Выше мы уже говорили о них именно в связи с тем, что такое личность. Сейчас же немного сместим угол зрения. Относительно дифференции Боэций также употребляет термин «universalia», включающий в себя 1) communia как то общее, что связано с принципом множества и осуществляет логически правильное деление, сообщающее вещи ту инаковость, которая дается отделимыми акциденциями, 2) собственное свойство как то, что связано с неотделимыми акциденциями, и 3) наиболее собственное, или видообразующее, как то, что образует не акциденции, а саму субстанцию, делает ее, повторим, не в чем-либо иной, а вообще другой, выражая качество вещи.
Специфические отличия, или особенности, — это те, что «приращивают бытие к тому, что есть», или «доращивают то, что есть, до бытия (ilia quae ad id quod est esse proficiunt), то есть те, что полагаются как части в определениях чего-либо, как, например, "разумное" для человека». Он здесь несколько изменил фразу Порфирия. У того было: «specificae differentiae... in eo quod quid est esse rei, видообразующие отличия воспринимаются в том, что существует как "что", как бытие вещи»71. И изменил потому, что его интересовал именно качественный переход в совершенно другое, который происходит с помощью добавки, части. Если Порфирия можно понять в том смысле, что особенности свидетельствуют субстанцию, «чтойность» вещи, то Боэций говорит о бытийном преображении, о переходе от субстанции к субсистенции. И поясняет дальше в том же смысле: ибо образует 1) субстанцию человека, 2) доращивает до бытия человека, 3) и является частью определения его.

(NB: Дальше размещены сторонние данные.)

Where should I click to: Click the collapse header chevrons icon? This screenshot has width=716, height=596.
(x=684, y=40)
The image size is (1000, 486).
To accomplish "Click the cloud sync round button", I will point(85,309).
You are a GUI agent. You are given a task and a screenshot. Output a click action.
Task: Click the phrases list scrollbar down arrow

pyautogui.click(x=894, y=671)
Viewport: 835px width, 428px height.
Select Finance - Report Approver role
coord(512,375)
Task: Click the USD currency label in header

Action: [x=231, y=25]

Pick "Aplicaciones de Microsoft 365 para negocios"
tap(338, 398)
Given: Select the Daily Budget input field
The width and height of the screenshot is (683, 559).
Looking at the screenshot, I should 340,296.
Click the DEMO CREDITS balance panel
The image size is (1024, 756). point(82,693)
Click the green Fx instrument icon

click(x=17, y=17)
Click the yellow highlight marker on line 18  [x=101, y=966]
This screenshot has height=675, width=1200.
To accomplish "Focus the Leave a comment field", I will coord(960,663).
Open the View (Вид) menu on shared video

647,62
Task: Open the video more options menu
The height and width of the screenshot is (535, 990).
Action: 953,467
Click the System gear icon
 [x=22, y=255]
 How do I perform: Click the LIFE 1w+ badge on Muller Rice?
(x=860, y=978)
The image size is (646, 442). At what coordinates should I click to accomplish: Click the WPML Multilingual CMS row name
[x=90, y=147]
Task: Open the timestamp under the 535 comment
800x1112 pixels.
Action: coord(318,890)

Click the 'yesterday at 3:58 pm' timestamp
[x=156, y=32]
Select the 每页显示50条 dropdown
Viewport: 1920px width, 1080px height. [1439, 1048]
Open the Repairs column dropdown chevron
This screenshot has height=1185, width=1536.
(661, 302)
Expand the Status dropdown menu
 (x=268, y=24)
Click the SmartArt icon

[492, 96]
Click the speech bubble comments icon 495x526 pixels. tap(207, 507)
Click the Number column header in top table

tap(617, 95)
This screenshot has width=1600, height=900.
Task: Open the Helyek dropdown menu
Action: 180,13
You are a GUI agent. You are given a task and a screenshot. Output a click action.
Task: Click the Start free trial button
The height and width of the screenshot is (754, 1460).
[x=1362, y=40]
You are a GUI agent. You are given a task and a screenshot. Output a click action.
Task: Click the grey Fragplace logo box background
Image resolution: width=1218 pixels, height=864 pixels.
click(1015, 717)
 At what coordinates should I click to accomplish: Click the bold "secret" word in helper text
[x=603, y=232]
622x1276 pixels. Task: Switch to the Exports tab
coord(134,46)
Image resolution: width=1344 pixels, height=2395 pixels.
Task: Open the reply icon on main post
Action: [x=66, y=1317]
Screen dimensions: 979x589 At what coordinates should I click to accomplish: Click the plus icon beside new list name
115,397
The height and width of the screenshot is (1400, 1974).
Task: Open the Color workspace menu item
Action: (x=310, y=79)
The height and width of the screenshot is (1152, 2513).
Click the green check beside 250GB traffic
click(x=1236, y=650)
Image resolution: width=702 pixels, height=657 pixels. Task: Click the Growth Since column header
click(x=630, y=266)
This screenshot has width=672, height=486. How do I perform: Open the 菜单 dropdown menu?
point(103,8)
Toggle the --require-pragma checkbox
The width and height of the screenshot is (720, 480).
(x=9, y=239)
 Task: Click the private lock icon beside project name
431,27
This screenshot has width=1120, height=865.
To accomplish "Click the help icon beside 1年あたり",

Однако для чего Боэций делает столь длинные пояснения г Он делает их для того, чтобы сказать, что качество произведения, таким образом связанное с сутью его бытия, связано и с определением, отвечая на вопрос «что есть?», отчего Аристотель и не включил дифференцию в четверку сказуемых, считая, что она тесно связана с родом. Но Боэций проделал и иную работу: он показал, что не только в Боге категории суть одно, но и в человеке.
________________
56 Boethii. Commentaria in Porphyrium. Col. 95C.
57 Ibid. Col. 95D.
58 См.: Boethii. In Categorias Aristotelis // MPL. T. 64. Col. 166.
59 См.: Боэций. Комментарий к Порфирию. С. 12.
60 Напомним Августиново: «Августин: ... представь, что мы видим что-то слишком далекое и не уверены, животное ли это, камень или что другое, и я говорю тебе: это живое существо, поскольку это человек; не наобум ли я сказал бы? — Адеодат: Совершенно наобум; но явно не наобум ты сказал бы: это живое существо, если это человек... — Августин: Теперь смотри, не полными ли высказываниями будут следующие два суждения: нравится "если", не нравится "поскольку"? — Адеодат: Несомненно полные. — Августин: Ну тогда скажи мне, что тут глаголы и что имена. — Адеодат: Глаголы "нравится" и "не нравится", а имена — что другое, как не "если" и "поскольку". — Августин: Значит, достаточно доказано, что оба союза суть и имена» (Аврелий Августин. Об учителе/ Пер. В. В. Бибихина. С. 184. Выделено нами.
61 Boethii. Commentaria in Porphyrium. Col. 163—164.
62 Boethii. In Categorias Aristotelis. Col. 168.
63 Вестминстерский словарь теологических терминов (М., 2004) определяет термин «двусмысленность (equivocity)» как «термин, означающий две точки зрения, которые одинаково правильны» (с. 102).
64 Boethii. Commentaria in Porphyrium. Col. 98В.
65 Ibid. Col. 108B.
66 Boethii. Commentaria in Porphyrium. Col. 108D.
67 Ibid. Col. 108D-109A.
68 Боэций. Против Евтихия и Нестория // Боэций. «Утешение философией» и другие трактаты. С. 181.
69 Боэций. Комментарий к Порфирию. С. 69.
70 См.: Боэций. Комментарий к Порфирию. С. 78.
71 Boethii. Commentaria in Porphyrium. Col. 129D, 129C.